Showing posts with label Karen Matheson. Show all posts
Showing posts with label Karen Matheson. Show all posts

Wednesday, September 28, 2011

An Autumn Playlist (Jillian)

In tempus autumnum venimus. Translation: we have come into the time of autumn.

With every season comes a sound. I cannot explain it, but there are certain songs and voices that I associate with the seasons - for no particular reason other than an ineffable resonance between my creative self and the world outside.

A few examples: I associate Strict Joy (of the Swell Season) with early December, as it was a comfort to me after a grueling season of preparing for the GRE exam; then there is Imogen Heap's Speak for Yourself, which I listened to frequently (and while on the internet) in the Winter of 2007-2008; there is also Capercaillie's Beautiful Wasteland, currently in residence in the CD player in my car, which is glorious Autumn to me; Spring knows no particular artist but a playlist Michelle made for me this last year entitled "A Year in Song" which brought me out of a winter state. Most recently, the Beatles has defined my summer, as well as Sia's We Are Born.

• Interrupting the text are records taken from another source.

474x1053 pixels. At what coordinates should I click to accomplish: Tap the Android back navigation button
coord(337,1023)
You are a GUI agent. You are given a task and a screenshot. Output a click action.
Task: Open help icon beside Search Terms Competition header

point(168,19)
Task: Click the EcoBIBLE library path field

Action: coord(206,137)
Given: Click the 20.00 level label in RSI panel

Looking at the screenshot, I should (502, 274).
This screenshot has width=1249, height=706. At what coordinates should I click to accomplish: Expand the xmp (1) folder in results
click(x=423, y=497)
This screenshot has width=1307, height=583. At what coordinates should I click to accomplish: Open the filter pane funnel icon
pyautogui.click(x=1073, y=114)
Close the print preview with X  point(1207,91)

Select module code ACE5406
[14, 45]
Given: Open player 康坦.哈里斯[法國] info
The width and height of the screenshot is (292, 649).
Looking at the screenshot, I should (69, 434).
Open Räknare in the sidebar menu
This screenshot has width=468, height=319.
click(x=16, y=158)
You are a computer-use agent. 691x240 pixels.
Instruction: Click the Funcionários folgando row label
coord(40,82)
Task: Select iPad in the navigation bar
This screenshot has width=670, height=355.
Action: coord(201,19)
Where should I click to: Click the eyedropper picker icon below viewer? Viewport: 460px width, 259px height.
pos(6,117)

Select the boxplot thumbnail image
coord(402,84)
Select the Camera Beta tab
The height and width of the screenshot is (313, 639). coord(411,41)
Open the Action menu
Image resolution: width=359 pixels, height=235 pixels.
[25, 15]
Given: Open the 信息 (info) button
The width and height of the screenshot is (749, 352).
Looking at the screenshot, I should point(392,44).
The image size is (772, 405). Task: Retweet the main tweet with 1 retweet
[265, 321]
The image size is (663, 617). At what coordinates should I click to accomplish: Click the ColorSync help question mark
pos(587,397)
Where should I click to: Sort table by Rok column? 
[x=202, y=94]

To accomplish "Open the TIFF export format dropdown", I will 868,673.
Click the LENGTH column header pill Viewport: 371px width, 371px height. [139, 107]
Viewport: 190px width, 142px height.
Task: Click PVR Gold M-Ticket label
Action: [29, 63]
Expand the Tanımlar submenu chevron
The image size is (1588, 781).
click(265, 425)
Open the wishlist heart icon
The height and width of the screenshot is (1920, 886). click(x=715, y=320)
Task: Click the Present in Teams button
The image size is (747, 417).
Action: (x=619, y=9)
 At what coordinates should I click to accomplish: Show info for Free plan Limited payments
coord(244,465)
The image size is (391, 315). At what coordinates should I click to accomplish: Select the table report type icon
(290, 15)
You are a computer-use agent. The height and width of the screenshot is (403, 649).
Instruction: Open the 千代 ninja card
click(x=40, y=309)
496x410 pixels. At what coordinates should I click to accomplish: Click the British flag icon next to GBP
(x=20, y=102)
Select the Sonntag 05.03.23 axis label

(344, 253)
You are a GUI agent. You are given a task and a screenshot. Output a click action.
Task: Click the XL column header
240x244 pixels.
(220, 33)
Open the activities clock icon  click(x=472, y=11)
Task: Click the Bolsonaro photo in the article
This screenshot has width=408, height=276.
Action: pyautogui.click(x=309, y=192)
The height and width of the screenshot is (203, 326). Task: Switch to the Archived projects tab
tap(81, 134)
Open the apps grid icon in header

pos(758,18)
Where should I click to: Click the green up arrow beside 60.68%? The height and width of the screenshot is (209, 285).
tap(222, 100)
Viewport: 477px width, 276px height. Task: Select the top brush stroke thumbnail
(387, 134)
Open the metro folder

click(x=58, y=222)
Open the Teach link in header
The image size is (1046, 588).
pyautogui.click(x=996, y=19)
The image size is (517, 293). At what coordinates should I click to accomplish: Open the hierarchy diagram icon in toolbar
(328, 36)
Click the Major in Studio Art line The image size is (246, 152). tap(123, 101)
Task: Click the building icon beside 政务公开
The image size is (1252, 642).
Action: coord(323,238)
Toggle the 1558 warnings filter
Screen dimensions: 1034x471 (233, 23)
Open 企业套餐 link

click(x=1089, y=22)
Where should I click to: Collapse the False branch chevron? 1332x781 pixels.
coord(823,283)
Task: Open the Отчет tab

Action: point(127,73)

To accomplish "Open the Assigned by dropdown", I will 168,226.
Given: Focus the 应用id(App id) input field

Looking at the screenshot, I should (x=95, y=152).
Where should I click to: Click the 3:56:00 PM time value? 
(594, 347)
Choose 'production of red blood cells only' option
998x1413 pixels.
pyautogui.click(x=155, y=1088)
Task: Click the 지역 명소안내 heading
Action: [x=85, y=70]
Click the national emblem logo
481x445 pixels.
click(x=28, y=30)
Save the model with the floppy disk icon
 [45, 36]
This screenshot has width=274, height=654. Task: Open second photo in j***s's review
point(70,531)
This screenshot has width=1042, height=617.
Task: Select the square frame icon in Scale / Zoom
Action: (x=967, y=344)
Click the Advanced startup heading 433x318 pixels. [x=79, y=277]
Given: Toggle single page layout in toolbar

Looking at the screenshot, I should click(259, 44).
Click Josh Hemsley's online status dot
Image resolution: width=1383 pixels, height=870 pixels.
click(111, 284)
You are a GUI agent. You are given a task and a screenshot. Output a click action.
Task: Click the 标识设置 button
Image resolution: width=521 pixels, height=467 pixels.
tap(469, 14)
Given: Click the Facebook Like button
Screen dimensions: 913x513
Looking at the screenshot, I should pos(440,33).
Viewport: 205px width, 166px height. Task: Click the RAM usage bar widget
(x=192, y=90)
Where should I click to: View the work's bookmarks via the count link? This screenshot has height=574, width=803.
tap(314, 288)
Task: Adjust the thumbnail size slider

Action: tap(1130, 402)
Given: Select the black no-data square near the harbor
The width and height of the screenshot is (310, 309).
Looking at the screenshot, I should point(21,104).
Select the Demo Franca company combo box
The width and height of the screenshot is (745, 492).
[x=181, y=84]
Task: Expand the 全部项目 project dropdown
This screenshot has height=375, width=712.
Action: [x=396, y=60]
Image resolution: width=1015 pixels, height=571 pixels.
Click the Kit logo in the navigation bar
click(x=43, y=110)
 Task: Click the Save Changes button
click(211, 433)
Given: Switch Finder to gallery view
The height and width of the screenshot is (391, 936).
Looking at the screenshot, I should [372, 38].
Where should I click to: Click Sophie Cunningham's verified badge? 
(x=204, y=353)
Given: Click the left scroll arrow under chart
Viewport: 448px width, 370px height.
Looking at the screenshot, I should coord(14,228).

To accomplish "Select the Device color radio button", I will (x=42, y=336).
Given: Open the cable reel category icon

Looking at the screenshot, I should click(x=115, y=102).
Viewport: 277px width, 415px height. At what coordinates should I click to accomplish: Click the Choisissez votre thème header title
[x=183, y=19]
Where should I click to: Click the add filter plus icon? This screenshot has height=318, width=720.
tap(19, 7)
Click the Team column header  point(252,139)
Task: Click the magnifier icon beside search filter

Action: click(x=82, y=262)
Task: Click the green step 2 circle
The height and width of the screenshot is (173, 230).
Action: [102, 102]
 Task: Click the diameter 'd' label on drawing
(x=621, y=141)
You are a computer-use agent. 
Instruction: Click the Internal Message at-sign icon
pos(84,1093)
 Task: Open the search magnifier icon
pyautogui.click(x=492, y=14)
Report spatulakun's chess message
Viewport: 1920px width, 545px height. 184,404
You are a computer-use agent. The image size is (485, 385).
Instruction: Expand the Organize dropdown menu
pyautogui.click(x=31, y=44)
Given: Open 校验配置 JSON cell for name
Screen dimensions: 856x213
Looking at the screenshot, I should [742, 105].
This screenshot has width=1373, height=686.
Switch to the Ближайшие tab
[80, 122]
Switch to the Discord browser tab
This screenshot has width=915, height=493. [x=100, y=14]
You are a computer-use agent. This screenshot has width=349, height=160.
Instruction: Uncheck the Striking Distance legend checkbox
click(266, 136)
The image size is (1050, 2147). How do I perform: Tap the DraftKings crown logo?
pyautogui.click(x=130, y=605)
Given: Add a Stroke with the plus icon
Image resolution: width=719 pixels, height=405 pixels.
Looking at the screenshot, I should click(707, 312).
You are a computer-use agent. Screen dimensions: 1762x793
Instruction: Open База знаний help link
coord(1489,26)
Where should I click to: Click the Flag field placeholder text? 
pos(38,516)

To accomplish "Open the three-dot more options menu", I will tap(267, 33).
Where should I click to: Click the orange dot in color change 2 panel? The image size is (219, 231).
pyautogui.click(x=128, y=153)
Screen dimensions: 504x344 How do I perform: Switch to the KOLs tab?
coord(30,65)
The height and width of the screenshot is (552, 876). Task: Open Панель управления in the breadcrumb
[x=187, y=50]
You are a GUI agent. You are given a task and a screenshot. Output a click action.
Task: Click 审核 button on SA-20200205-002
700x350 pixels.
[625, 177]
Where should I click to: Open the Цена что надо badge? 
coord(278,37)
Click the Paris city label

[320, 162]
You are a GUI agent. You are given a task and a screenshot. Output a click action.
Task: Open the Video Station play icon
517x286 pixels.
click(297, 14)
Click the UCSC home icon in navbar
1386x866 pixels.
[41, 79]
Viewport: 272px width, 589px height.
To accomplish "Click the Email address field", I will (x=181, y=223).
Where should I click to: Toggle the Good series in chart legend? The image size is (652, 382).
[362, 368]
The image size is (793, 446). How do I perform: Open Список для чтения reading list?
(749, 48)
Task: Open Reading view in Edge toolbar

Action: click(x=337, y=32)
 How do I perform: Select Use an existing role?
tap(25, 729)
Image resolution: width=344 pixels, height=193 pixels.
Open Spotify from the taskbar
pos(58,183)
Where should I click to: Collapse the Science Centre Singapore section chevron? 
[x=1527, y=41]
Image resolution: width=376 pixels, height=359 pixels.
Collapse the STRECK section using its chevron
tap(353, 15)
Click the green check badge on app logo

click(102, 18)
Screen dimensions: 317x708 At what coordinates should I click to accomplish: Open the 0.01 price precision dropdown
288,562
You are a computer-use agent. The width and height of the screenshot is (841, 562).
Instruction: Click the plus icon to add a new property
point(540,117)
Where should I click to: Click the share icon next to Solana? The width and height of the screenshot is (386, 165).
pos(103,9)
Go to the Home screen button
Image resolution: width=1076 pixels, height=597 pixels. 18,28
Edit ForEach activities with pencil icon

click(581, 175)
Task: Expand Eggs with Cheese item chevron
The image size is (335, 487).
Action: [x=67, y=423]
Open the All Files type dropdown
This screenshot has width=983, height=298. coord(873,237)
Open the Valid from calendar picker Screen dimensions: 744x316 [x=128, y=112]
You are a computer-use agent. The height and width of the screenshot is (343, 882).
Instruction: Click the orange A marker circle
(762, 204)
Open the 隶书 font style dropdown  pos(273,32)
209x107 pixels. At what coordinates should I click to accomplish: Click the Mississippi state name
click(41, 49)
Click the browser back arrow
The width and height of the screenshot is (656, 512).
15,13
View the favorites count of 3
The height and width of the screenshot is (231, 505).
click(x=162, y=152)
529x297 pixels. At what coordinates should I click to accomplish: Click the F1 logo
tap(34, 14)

Autumn is gathering a longer playlist for me, as well, this year - oddly enough a melange of sounds from many seasons of listening:

* M'ionam - Capercaillie, Beautiful Wasteland
* The Blue Rampart - Capercaillie, Beautiful Wasteland
* Beautiful Wasteland - you get the idea
* Evangeline - Karen Matheson, The Dreaming Sea
* Dear Prudence - The Beatles, the White Album
* Across the Universe - The Beatles, Let it Be
* The Moon - The Swell Season
* Upward Over the Mountain - Iron & Wine
* Live and Let Die - Wings
* Life on Mars - David Bowie
* Levater - Yael Naim
* Go to the River - Yael Naim, She Was a Boy
* I Try Hard - Yael Naim, She Was a Boy
* A Case of You - Joni Mitchell
* The Scarlet Tide - Alison Krauss

The music helps - whether it be circulating images in my over-active imagination or getting through the day. Do you have a seasonal playlist? If not, I'd recommend it. It's probably already chosen itself for you.

Evangeline, Evangeline... angel of the morning is here...
and though the summer is over
and we're all a little colder
we'll get by...

Friday, September 19, 2008

"Does it need saying?" (Jillian)

First, a few lyrics from Karen Matheson - Album: Time to Fall, Song: "All the Flowers of the Bough" (She's Scottish, and she's awesome!)

Hearts are meant to be broken -
Made that way.
Love must have its trial.
Beauty, hope and wonder
Could not be
Without doubt and pain and self-denial.

All the flowers of the bough
They will fall and they will fade
But they resound
In the distance of the days.
Is life just a dance
Of happenstance?
I don't believe that.


Something that has been on my mind lately is love stories. I am writing a novel that is very much a love story. It was not something I'd planned. In fact, when the idea sparked into my imagination two years ago (in a story of its own), I began with the express purpose of avoiding a love story all together. My thought was, "I am too obsessed with all of these romance ideas! I shouldn't be aiming for a corny, sappy, sugar fest! What will people think?" But years later, the love story fought back… and has become one of the strongest threads in the tapestry of this novel. But why the lingering shame? Not to mention, the reluctance to mention to people who innocent ask what this complicated project is about, "Oh, yeah, there are these two characters who eventually… well… you know… fall in love…" and changing the subject as fast as possible.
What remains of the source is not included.